## Work to be completed
Each line of the records below that contains "column" needs to be copied.

(Dataset entries)
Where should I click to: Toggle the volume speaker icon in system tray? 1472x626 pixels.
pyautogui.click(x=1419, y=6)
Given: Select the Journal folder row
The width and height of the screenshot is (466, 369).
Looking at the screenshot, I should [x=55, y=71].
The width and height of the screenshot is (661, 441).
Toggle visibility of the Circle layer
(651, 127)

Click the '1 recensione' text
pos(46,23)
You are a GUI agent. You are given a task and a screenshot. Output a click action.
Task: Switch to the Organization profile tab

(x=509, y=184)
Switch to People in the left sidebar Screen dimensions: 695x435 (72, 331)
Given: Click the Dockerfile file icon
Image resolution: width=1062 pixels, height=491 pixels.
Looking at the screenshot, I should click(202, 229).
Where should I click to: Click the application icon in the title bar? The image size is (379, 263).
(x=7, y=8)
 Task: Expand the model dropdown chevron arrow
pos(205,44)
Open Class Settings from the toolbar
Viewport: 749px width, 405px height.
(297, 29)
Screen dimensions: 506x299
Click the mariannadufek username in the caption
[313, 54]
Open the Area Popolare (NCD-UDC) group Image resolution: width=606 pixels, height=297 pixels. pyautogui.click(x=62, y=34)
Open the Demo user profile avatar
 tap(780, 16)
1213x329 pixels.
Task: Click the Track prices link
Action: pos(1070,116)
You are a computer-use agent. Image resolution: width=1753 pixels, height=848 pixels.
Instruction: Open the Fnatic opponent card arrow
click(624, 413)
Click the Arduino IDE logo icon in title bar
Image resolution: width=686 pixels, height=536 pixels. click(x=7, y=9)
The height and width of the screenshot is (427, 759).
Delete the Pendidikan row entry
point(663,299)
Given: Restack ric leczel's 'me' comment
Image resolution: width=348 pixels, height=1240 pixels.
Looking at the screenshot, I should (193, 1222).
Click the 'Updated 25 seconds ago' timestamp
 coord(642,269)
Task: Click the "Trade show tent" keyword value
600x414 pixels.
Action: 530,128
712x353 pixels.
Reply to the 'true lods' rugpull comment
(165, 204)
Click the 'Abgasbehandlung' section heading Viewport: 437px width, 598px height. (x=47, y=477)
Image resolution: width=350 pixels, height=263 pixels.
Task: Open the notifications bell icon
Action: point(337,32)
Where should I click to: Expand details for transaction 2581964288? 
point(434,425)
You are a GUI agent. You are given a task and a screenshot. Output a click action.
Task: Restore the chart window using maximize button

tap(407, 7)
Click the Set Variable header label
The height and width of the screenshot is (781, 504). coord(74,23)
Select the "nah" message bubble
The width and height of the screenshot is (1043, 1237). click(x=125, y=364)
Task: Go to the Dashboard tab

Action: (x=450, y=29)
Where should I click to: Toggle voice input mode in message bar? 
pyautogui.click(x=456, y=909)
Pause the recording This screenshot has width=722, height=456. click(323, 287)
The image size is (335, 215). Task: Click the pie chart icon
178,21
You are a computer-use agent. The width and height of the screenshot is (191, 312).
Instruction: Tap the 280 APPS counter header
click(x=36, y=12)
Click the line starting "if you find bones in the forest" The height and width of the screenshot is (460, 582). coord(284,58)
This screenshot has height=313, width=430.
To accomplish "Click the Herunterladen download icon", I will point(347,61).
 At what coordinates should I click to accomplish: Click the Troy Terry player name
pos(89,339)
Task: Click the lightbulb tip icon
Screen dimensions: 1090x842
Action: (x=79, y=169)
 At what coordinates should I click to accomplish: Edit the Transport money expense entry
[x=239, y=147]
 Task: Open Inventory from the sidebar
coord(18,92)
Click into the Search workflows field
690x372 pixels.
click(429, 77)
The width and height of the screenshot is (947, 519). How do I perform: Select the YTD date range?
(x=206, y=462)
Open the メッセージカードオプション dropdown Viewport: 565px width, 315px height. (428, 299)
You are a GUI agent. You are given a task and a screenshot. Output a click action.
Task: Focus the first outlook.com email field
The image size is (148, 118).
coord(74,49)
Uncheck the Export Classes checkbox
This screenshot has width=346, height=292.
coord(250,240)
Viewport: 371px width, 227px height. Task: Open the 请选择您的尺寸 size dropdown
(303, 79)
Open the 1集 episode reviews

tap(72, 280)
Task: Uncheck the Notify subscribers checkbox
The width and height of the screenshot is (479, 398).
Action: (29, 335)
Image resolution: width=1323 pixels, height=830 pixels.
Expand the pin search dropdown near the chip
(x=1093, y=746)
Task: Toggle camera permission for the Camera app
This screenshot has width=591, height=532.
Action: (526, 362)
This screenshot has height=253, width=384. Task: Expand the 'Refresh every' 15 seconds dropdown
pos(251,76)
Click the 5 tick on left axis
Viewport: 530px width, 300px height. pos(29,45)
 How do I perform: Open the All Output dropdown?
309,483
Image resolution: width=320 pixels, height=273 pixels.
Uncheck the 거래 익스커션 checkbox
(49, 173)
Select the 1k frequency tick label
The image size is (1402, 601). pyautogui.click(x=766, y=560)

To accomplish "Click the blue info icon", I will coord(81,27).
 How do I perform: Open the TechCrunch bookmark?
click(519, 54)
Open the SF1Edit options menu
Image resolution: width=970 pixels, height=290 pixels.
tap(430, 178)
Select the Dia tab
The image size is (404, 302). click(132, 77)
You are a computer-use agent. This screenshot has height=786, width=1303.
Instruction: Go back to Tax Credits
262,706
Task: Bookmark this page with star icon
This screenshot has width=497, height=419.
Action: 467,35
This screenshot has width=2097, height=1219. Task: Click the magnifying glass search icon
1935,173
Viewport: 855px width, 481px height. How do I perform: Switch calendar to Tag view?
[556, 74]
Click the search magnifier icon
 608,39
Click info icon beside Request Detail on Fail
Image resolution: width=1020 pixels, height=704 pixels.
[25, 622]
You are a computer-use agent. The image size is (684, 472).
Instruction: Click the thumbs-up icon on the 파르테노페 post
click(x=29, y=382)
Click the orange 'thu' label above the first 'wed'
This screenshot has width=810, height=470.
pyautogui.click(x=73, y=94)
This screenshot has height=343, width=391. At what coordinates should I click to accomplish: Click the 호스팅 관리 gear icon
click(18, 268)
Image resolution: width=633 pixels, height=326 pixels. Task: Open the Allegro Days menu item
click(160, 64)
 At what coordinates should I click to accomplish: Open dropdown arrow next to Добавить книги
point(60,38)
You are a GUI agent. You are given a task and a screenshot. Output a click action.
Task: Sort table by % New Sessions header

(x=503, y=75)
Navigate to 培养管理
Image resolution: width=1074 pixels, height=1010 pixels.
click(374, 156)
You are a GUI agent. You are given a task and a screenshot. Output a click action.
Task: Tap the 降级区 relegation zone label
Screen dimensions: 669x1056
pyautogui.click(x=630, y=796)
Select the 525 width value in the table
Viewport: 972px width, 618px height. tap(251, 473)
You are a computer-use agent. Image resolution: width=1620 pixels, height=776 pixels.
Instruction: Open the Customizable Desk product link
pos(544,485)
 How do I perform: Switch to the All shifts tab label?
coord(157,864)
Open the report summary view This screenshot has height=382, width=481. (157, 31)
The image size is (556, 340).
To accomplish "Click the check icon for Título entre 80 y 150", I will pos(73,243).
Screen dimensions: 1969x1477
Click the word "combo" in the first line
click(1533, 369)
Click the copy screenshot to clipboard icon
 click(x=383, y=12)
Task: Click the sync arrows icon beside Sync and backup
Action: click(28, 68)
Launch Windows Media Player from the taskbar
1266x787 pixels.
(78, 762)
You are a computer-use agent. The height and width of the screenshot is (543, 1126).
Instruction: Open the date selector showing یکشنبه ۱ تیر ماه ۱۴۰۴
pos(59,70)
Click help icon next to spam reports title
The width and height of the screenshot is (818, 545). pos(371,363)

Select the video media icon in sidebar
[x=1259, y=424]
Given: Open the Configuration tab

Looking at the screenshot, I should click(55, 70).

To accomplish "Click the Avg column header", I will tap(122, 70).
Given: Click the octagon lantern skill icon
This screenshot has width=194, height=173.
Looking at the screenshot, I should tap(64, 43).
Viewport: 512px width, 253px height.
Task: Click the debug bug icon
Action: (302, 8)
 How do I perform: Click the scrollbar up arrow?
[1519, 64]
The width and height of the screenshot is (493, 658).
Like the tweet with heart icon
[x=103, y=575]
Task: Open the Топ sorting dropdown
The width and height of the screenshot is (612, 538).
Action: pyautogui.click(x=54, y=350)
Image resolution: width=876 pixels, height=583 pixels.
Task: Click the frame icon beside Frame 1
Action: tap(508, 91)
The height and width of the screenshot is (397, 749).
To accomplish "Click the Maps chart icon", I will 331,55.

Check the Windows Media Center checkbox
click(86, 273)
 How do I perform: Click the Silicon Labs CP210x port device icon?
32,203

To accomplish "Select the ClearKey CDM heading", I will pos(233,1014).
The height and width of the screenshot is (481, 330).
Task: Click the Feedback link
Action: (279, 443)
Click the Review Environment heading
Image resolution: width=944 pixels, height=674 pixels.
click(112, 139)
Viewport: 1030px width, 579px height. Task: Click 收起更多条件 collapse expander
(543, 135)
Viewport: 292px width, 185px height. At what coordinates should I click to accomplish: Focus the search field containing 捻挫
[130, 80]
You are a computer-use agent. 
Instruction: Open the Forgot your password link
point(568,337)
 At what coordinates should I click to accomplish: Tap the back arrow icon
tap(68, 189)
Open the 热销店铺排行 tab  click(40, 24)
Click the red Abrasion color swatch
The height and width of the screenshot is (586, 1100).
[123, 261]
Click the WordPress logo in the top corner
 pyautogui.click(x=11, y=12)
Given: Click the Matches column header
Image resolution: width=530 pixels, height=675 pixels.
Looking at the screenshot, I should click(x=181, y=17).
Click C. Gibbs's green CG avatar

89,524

## Result of the exercise
To accomplish "Click the Avg column header", I will tap(122, 70).
Given: Click the Matches column header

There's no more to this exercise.